Compared to Sports-1M, optical flow in UCF-101 provides a much larger improvement in accuracy ( $82.6\%$ vs. $88.2\%$ for max-pool). This results from UCF-101 videos being better centered, less shaky, and better trimmed to the action in question than the average YouTube video.

High Quality Data: The UCF-101 dataset contains short, well-segmented videos of concepts that can typically be identified in a single frame. This is evidenced by the high performance of single-frame networks (See Table 7). In contrast, videos in the wild often feature spurious frames containing text or shot transitions, hand-held video shot in either first person or third person, and non-topical segments such as commentators talking about a game.

Conclusion

We presented two video-classification methods capable of aggregating frame-level CNN outputs into video-level predictions: Feature Pooling methods which max-pool local information through time and LSTM whose hidden state evolves with each subsequent frame. Both methods are motivated by the idea that incorporating information across longer video sequences will enable better video classification. Unlike previous work which trained on seconds of video, our networks utilize up to two minutes of video (120 frames) for optimal classification performance. If speed is of concern, our methods can process an entire video in one shot. Training is possible by expanding smaller networks into progressively larger ones and fine-tuning. The resulting networks achieve state-of-the-art performance on both the Sports-1M and UCF-101 benchmarks, supporting the idea that learning should take place over the entire video rather than short clips.

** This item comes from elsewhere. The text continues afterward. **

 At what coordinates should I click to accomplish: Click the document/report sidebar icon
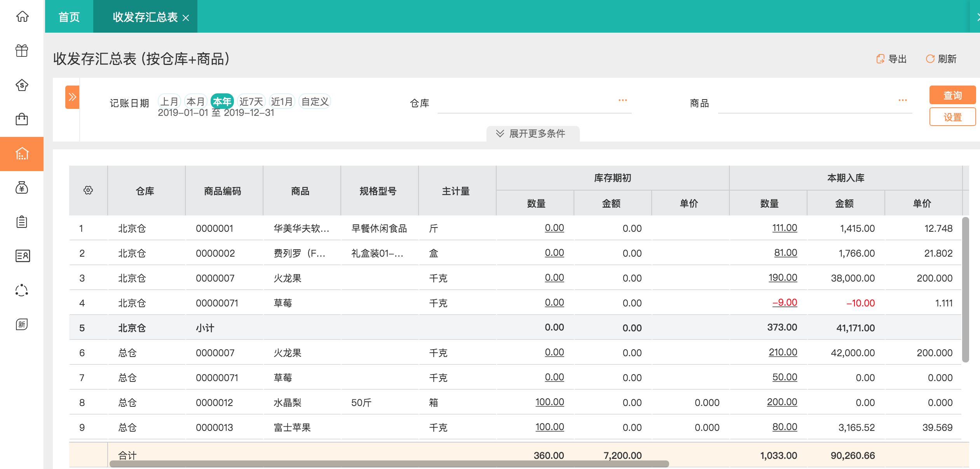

Additionally, we explore the necessity of motion information, and confirm that for the UCF-101 benchmark, in order to obtain state-of-the-art results, it is necessary to use optical flow. However, we also show that using optical flow is not always helpful, especially if the videos are taken from the wild as is the case in the Sports-1M dataset. In order to take advantage of optical flow in this case, it is necessary to employ a more sophisticated sequence processing architecture such as LSTM. Moreover, using LSTMs on both image frames, and optical flow yields the highest published performance measure for the Sports-1M benchmark.

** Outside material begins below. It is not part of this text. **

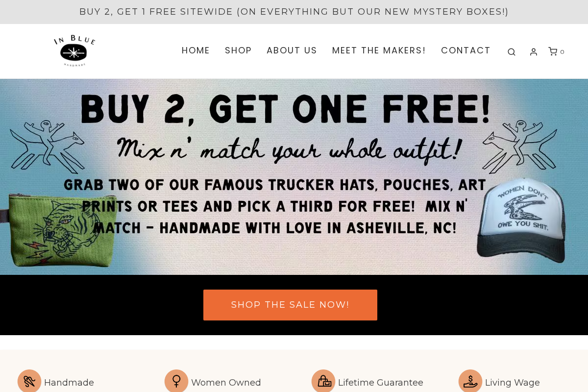Click the cart item count number
The width and height of the screenshot is (588, 392).
point(562,52)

In the current models, backpropagation of gradients proceeds down all layers and backwards through time in the top layers, but not backwards through time in the lower (CNN) layers. In the future, it would be interesting to consider a deeper integration of the temporal sequence information into the CNNs themselves. For instance, a Recurrent Convolutional Neural Network may be able to generate better features by utilizing its own activations in the last frame in conjunction with the image from the current frame.